_REQUIRED WORK_.
Return the records, each one exactly as written.

(STUDY MATERIAL)

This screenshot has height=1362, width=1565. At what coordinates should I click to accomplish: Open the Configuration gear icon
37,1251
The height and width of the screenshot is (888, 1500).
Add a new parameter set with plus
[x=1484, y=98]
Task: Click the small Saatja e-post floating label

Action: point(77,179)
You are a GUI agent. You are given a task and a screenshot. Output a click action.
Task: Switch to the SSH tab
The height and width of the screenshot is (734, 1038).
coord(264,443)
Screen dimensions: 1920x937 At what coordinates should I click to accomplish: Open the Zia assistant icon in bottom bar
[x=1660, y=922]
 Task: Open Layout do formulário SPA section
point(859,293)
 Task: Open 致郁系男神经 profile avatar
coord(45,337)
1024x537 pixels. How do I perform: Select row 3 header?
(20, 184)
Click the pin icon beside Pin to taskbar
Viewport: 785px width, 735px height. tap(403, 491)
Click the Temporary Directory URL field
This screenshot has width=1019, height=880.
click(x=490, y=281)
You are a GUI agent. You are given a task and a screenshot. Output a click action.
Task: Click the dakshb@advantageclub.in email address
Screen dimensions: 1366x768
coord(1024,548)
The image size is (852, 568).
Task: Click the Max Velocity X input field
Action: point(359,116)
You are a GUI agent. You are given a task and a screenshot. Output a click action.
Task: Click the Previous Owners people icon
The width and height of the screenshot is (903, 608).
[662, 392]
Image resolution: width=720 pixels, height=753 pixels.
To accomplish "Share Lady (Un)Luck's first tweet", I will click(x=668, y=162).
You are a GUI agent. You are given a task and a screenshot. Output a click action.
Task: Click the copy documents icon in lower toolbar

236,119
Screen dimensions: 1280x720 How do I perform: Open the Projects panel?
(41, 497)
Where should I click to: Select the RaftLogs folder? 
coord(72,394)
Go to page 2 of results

(End STUDY MATERIAL)

_RESPONSE TO THE TASK_.
This screenshot has height=1362, width=1565. At what coordinates should I click to accomplish: Open the Configuration gear icon
37,1251
The height and width of the screenshot is (888, 1500).
Add a new parameter set with plus
[x=1484, y=98]
Task: Click the small Saatja e-post floating label

Action: point(77,179)
You are a GUI agent. You are given a task and a screenshot. Output a click action.
Task: Switch to the SSH tab
The height and width of the screenshot is (734, 1038).
coord(264,443)
Screen dimensions: 1920x937 At what coordinates should I click to accomplish: Open the Zia assistant icon in bottom bar
[x=1660, y=922]
 Task: Open Layout do formulário SPA section
point(859,293)
 Task: Open 致郁系男神经 profile avatar
coord(45,337)
1024x537 pixels. How do I perform: Select row 3 header?
(20, 184)
Click the pin icon beside Pin to taskbar
Viewport: 785px width, 735px height. tap(403, 491)
Click the Temporary Directory URL field
This screenshot has width=1019, height=880.
click(x=490, y=281)
You are a GUI agent. You are given a task and a screenshot. Output a click action.
Task: Click the dakshb@advantageclub.in email address
Screen dimensions: 1366x768
coord(1024,548)
The image size is (852, 568).
Task: Click the Max Velocity X input field
Action: point(359,116)
You are a GUI agent. You are given a task and a screenshot. Output a click action.
Task: Click the Previous Owners people icon
The width and height of the screenshot is (903, 608).
[662, 392]
Image resolution: width=720 pixels, height=753 pixels.
To accomplish "Share Lady (Un)Luck's first tweet", I will click(x=668, y=162).
You are a GUI agent. You are given a task and a screenshot. Output a click action.
Task: Click the copy documents icon in lower toolbar

236,119
Screen dimensions: 1280x720 How do I perform: Open the Projects panel?
(41, 497)
Where should I click to: Select the RaftLogs folder? 
coord(72,394)
Go to page 2 of results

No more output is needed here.